**Activity**: Every record that follows must be duplicated exactly, with images left out.

Stored data:
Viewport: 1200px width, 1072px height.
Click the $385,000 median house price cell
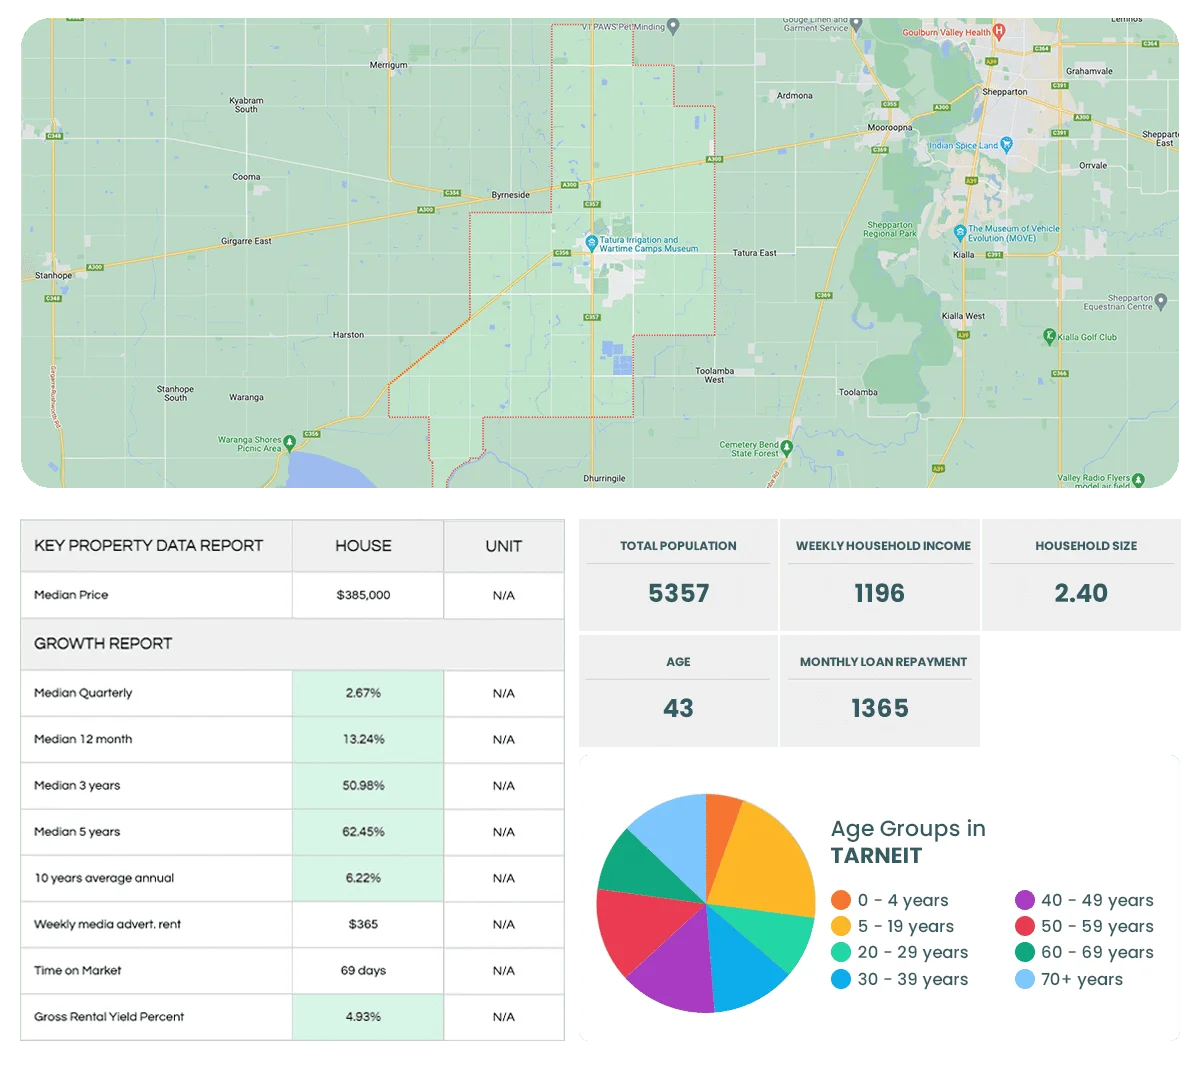[363, 595]
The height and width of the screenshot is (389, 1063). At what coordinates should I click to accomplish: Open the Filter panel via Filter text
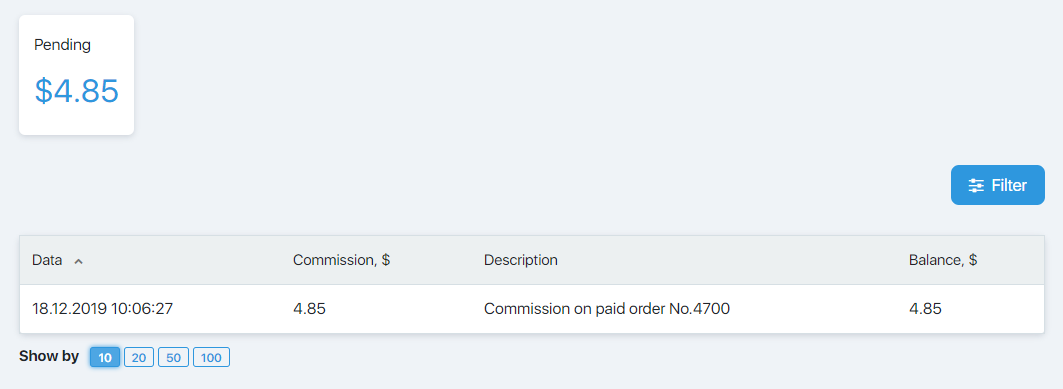point(1009,185)
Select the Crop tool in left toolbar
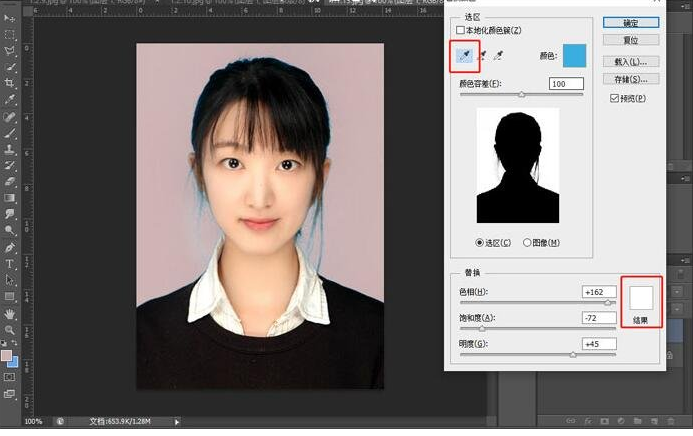The image size is (693, 436). coord(10,83)
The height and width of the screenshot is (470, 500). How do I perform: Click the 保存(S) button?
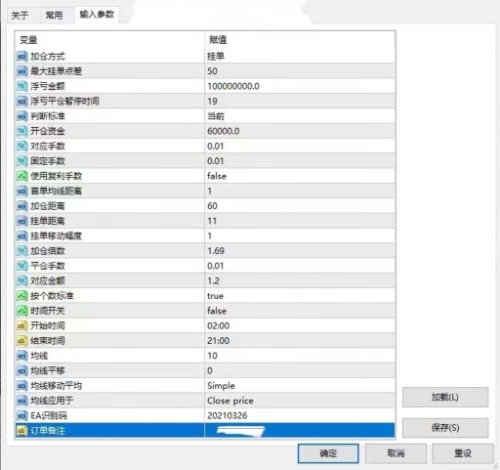pyautogui.click(x=445, y=428)
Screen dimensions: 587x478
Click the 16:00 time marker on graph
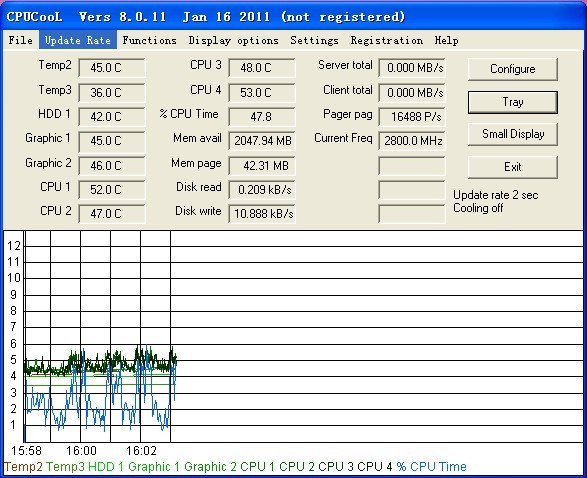pos(81,451)
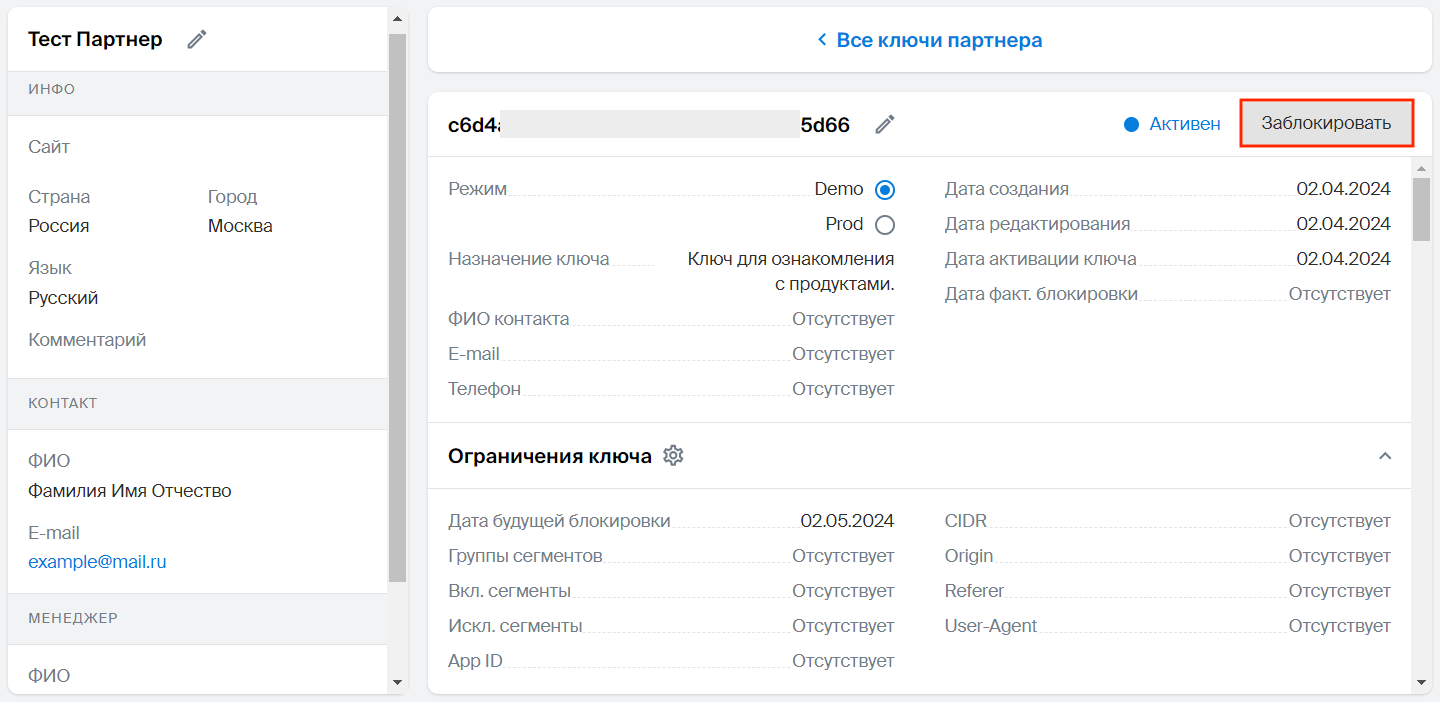This screenshot has width=1440, height=702.
Task: Select the Demo mode radio button
Action: [x=885, y=190]
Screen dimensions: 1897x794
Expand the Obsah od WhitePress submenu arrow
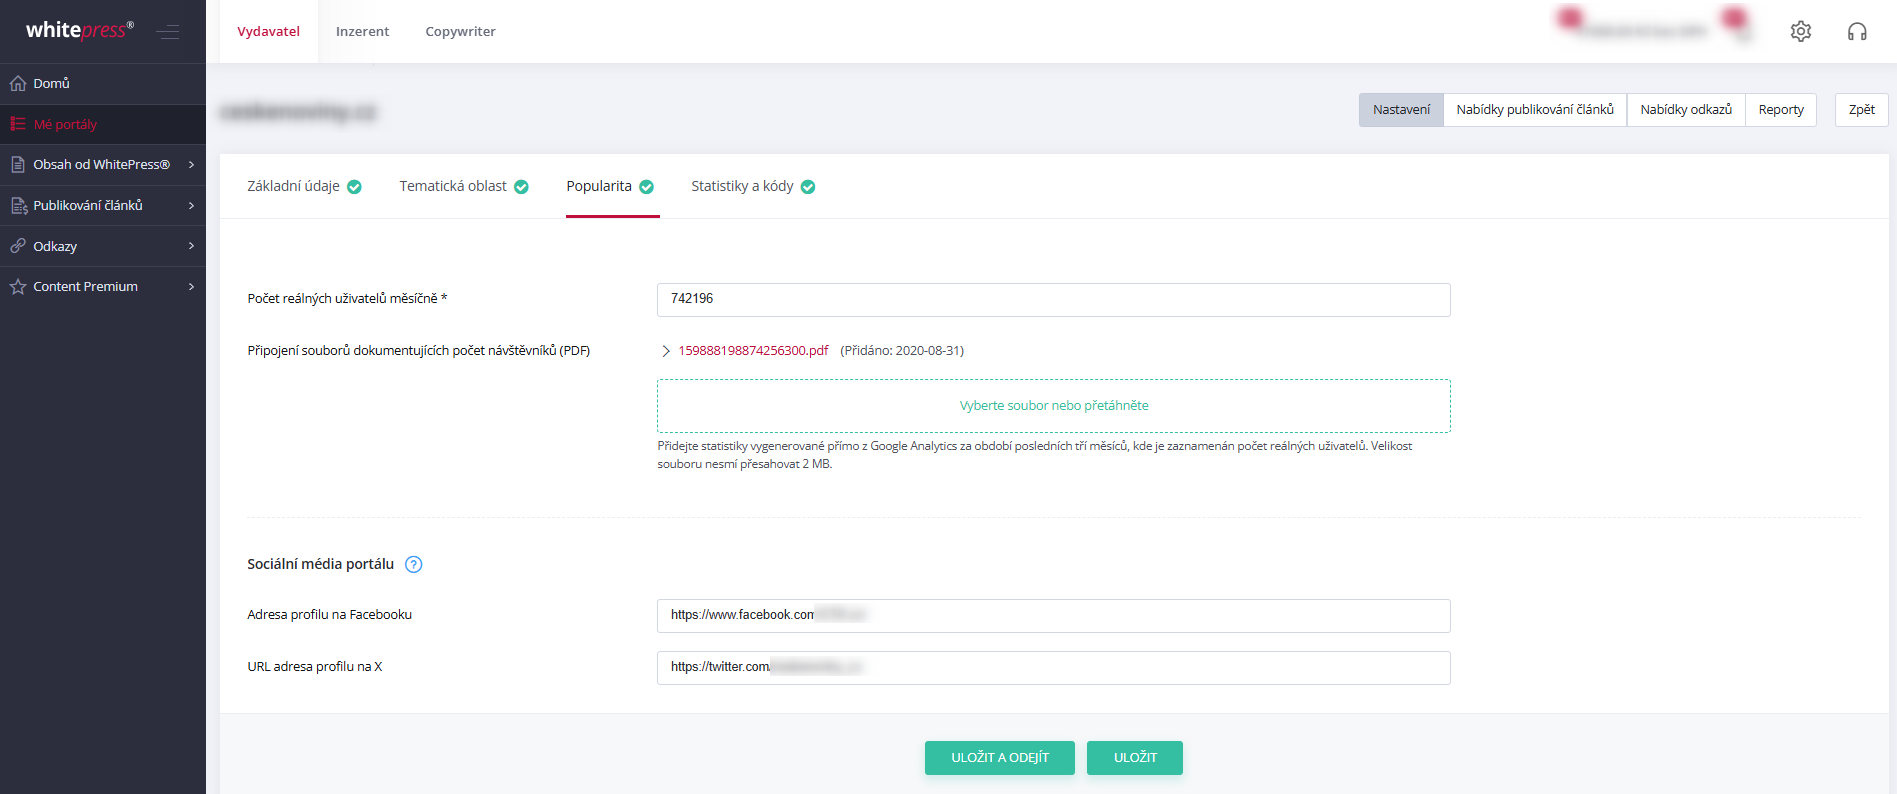(191, 165)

**Answer box**:
Viewport: 1200px width, 1072px height.
Click the $385,000 median house price cell
[363, 595]
The height and width of the screenshot is (389, 1063). At what coordinates should I click to accomplish: Open the Filter panel via Filter text
point(1009,185)
Select the Crop tool in left toolbar
The image size is (693, 436). coord(10,83)
The height and width of the screenshot is (470, 500). How do I perform: Click the 保存(S) button?
pyautogui.click(x=445, y=428)
Screen dimensions: 587x478
Click the 16:00 time marker on graph
pos(81,451)
This screenshot has width=1440, height=702.
Task: Select the Demo mode radio button
Action: [x=885, y=190]
Screen dimensions: 1897x794
Expand the Obsah od WhitePress submenu arrow
(191, 165)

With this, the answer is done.